Black Friday, the day after Thanksgiving, has always been one of the busiest shopping days of the year in the states and often offers and price cuts have enticed British shoppers in the UK too. The day has always been significant to shoppers in the US as it marks the first day of Christmas shopping, running up to the 24th Dec - which is the busiest day.
According to an article on AdWeek, Retail Historian Robert Spector believes that Black Friday is 'overrated' and is beginning to 'gray' as other buying incentives, such as Cyber Monday, are offered. '...Nobody paid attention to the "official" start of holiday shopping until 1939 when President Roosevelt, responding to the concerns of worried retailers, moved Thanksgiving up a week to add an extra seven days to what had been a 24-day season.
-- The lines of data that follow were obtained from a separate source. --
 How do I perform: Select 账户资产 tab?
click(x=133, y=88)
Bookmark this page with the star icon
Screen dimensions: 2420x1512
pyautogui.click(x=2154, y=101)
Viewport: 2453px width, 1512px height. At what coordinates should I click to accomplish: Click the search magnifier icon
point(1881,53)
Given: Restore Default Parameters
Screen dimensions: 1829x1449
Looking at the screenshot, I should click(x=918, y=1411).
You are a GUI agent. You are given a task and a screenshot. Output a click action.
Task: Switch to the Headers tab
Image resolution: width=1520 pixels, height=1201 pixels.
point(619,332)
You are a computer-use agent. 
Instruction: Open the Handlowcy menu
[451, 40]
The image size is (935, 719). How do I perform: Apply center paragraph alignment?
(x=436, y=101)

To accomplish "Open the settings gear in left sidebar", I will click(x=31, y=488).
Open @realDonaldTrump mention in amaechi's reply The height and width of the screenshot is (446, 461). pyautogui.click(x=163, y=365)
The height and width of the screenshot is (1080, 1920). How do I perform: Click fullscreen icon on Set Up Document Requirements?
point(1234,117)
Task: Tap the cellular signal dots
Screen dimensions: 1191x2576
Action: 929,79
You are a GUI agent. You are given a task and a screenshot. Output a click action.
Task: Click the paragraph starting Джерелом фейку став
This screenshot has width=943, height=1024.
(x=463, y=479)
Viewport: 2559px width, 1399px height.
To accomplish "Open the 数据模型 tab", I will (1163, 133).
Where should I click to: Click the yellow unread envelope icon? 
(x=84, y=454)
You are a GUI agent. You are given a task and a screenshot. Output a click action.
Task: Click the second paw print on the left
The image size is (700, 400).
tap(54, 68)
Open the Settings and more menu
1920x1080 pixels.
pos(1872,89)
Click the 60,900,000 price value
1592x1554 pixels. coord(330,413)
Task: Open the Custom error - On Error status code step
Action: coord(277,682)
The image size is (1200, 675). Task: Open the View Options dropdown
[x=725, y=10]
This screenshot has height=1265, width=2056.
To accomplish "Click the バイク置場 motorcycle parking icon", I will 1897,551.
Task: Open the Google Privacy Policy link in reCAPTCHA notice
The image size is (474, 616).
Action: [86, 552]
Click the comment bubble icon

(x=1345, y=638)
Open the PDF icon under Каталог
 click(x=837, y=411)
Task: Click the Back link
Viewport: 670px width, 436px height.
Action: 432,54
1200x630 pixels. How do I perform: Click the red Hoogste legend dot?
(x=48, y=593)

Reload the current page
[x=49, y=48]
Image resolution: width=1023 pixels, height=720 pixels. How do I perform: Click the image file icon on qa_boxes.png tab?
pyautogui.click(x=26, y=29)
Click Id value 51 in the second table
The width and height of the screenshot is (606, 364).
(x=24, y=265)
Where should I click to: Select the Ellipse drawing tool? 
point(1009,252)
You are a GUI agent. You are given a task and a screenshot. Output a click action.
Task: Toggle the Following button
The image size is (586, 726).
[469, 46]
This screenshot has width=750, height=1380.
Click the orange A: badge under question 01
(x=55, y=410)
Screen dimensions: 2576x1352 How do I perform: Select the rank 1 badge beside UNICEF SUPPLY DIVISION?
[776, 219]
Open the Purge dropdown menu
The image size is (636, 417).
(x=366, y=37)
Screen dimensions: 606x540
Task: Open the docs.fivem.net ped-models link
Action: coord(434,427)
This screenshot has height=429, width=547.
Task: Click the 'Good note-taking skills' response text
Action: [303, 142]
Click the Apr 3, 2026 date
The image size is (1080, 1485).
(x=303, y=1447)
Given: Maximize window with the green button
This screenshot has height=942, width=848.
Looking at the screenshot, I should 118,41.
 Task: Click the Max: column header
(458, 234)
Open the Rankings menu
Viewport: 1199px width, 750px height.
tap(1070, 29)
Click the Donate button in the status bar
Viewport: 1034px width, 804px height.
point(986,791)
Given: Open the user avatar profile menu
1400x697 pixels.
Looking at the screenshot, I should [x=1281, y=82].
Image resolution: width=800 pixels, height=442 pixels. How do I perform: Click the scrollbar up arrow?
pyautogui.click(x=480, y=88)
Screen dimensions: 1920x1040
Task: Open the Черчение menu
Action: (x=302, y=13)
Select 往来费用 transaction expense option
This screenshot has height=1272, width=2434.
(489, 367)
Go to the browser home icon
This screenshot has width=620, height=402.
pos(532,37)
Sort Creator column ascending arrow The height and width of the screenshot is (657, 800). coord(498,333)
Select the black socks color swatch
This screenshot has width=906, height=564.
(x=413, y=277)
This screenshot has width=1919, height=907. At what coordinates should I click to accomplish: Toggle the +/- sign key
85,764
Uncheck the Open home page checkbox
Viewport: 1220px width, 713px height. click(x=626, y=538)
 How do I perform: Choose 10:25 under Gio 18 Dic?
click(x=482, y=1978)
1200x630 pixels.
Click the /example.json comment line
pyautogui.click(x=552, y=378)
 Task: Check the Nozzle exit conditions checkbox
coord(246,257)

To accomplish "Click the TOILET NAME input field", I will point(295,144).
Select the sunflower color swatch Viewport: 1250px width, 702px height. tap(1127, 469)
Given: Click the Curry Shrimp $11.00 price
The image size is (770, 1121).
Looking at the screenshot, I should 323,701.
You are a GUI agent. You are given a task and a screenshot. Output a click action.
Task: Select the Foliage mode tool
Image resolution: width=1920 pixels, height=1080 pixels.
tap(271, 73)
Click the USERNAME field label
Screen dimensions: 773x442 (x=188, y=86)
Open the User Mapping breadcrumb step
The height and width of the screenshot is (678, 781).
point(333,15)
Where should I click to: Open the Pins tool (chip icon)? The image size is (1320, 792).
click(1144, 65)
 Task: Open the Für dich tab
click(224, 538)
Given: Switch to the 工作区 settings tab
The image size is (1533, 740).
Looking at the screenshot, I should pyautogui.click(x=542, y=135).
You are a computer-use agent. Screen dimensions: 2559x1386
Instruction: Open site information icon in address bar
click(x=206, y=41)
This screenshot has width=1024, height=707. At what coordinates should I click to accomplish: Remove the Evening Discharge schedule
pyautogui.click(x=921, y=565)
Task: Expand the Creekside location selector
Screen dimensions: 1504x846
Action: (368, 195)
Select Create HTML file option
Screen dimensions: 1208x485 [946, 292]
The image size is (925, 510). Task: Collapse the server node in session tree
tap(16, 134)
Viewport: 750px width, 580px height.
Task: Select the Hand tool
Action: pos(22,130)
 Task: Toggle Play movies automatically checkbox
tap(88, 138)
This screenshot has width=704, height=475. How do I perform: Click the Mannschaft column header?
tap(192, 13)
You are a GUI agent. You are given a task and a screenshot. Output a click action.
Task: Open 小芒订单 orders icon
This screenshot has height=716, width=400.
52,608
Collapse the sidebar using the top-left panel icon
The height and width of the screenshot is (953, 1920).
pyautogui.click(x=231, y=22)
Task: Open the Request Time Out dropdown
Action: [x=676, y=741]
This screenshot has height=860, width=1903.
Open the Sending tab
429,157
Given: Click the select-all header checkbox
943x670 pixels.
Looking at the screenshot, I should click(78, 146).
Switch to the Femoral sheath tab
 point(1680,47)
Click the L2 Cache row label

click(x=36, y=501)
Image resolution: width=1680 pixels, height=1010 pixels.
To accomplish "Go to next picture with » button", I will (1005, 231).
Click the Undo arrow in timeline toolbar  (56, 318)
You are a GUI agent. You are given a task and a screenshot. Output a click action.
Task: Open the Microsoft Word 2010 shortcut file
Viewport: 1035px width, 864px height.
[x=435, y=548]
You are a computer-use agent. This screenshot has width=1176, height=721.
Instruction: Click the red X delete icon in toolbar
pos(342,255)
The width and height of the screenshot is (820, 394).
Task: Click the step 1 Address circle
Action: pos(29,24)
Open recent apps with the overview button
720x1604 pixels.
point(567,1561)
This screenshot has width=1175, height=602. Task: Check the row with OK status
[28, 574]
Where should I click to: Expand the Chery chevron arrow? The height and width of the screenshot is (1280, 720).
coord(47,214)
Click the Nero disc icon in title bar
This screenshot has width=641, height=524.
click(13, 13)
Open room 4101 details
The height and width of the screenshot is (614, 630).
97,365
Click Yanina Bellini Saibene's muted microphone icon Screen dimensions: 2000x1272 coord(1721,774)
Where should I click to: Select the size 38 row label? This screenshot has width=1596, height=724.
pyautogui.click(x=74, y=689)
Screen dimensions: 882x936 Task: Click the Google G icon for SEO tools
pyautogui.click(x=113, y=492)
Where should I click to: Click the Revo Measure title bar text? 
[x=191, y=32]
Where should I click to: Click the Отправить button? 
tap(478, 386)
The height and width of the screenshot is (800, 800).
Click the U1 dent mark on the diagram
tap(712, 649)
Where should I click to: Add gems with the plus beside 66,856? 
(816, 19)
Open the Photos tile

The all-important Friday would not get its "Black" prefix until 1966 when (the story goes) the Philadelphia Police Department coined the term to describe the traffic jams downtown that resulted from people stampeding to the sales many stores were offering.... Because of the tight profit margins in retail, many brands historically operated in the red until holiday traffic brought the revenue surge necessary to switch to black ink in the old accounting ledgers.'
Retailers eagerly await the event this year which falls on the 25th November (Cyber Mon is 28th), anticipating a drop in sales, not helped by the new age of internet shopping.